マップ ドキュメントが ArcGIS Server で公開され、マップ サービスおよび関連するネットワーク解析サービスが同じ名前で作成されます。
ネットワーク解析サービスの使用
ArcGIS Server のクライアント(たとえば、ArcMap や Web ブラウザ)は、ネットワーク解析サービスを利用する機能を備えています。ArcMap では、[ルート検索] ボタンを使用して、ネットワーク解析サービスが標準で備えるルーティング機能を利用できます。Web ブラウザでは、JavaScript、Flex、Silverlight、および構成可能な Web アプリケーション(ArcGIS Viewer for Flex や ArcGIS Viewer for Silverlight など)を使用して構築された Web アプリケーションを通して、ネットワーク解析サービスをプログラムから利用します。これらのクライアントの詳細については、ネットワーク解析サービスに関するトピックの「サービスの使用」をご参照ください。
ネットワーク解析サービスを、ArcGIS for Desktop や ArcGIS API for JavaScript を使用して構築された簡単な Web アプリケーションで利用する方法については、以下のセクションをご参照ください。
ArcMap でのルート サービスの利用
- ArcMap を起動して、新しい空の ArcMap ドキュメントを開きます。
- ArcGIS Server への公開者接続は今もあるはずですが、このサービスを ArcMap で利用するにはユーザ接続が必要です。カタログ ウィンドウで、[GIS Servers] ノードを展開し、[ArcGIS Server サーバの追加] をダブルクリックして、ユーザ接続の作成を開始します。接続を設定する手順を追った説明については、「ArcGIS for Desktop での ArcGIS Server へのユーザ接続の作成」をご参照ください。
- カタログ ウィンドウで、[GIS Servers] ノードを展開し、新しい ArcGIS Server 接続(最後に「(ユーザ)」が付いています)をダブルクリックします。

> 提供資料
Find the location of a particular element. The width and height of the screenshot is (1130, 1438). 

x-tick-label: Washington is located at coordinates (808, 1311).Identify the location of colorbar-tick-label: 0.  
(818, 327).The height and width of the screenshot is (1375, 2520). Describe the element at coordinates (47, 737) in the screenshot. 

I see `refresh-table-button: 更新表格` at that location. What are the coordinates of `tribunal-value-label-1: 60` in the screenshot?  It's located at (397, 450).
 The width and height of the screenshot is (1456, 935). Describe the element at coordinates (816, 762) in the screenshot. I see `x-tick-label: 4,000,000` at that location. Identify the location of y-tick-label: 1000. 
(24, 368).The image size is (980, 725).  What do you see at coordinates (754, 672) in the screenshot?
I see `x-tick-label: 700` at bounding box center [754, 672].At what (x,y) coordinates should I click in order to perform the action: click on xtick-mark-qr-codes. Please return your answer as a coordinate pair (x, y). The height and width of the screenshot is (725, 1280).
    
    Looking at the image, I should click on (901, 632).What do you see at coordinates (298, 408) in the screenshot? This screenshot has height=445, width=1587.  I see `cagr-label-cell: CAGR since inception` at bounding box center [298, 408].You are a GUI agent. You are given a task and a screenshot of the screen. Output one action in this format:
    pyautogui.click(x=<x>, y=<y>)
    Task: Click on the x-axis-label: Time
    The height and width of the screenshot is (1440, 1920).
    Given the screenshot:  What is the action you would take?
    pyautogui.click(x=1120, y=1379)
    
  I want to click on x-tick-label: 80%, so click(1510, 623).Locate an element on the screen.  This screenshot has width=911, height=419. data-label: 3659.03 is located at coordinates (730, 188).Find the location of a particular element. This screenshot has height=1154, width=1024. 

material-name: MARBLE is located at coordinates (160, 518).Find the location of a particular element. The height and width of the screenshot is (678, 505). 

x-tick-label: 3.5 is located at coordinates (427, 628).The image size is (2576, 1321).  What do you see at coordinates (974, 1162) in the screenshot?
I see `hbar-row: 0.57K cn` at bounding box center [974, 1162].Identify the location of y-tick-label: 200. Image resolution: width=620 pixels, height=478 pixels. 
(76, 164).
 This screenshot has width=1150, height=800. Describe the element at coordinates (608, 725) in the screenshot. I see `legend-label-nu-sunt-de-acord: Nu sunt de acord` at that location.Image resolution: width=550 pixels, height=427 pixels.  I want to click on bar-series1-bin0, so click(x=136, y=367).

> 課題と演習
1. 本文の内容について、次の問いに答えなさい。
(a) マップ ドキュメントを ArcGIS Server で公開すると、マップ サービスと関連するネットワーク解析サービスはどのような名前で作成されるか。
(b) ArcMap でネットワーク解析サービスのルーティング機能を利用するときに使うボタンは何か。
(c) ArcMap でこのサービスを利用するために必要な接続は何か。
2. 本文の「マップ ドキュメントが ArcGIS」から「を使用して構築された簡単な Web アプリケーションで利用する方法については、以下のセクションをご参照ください。」までを、「Web ブラウザ」を「Web クライアント」に置き換えて書き改めなさい。

> 解答一覧
1.
(a) 同じ名前で作成される。
(b) [ルート検索] ボタン
(c) ユーザ接続

2.
マップ ドキュメントが ArcGIS Server で公開され、マップ サービスおよび関連するネットワーク解析サービスが同じ名前で作成されます。
ネットワーク解析サービスの使用
ArcGIS Server のクライアント(たとえば、ArcMap や Web クライアント)は、ネットワーク解析サービスを利用する機能を備えています。ArcMap では、[ルート検索] ボタンを使用して、ネットワーク解析サービスが標準で備えるルーティング機能を利用できます。Web クライアントでは、JavaScript、Flex、Silverlight、および構成可能な Web アプリケーション(ArcGIS Viewer for Flex や ArcGIS Viewer for Silverlight など)を使用して構築された Web アプリケーションを通して、ネットワーク解析サービスをプログラムから利用します。これらのクライアントの詳細については、ネットワーク解析サービスに関するトピックの「サービスの使用」をご参照ください。
ネットワーク解析サービスを、ArcGIS for Desktop や ArcGIS API for JavaScript を使用して構築された簡単な Web アプリケーションで利用する方法については、以下のセクションをご参照ください。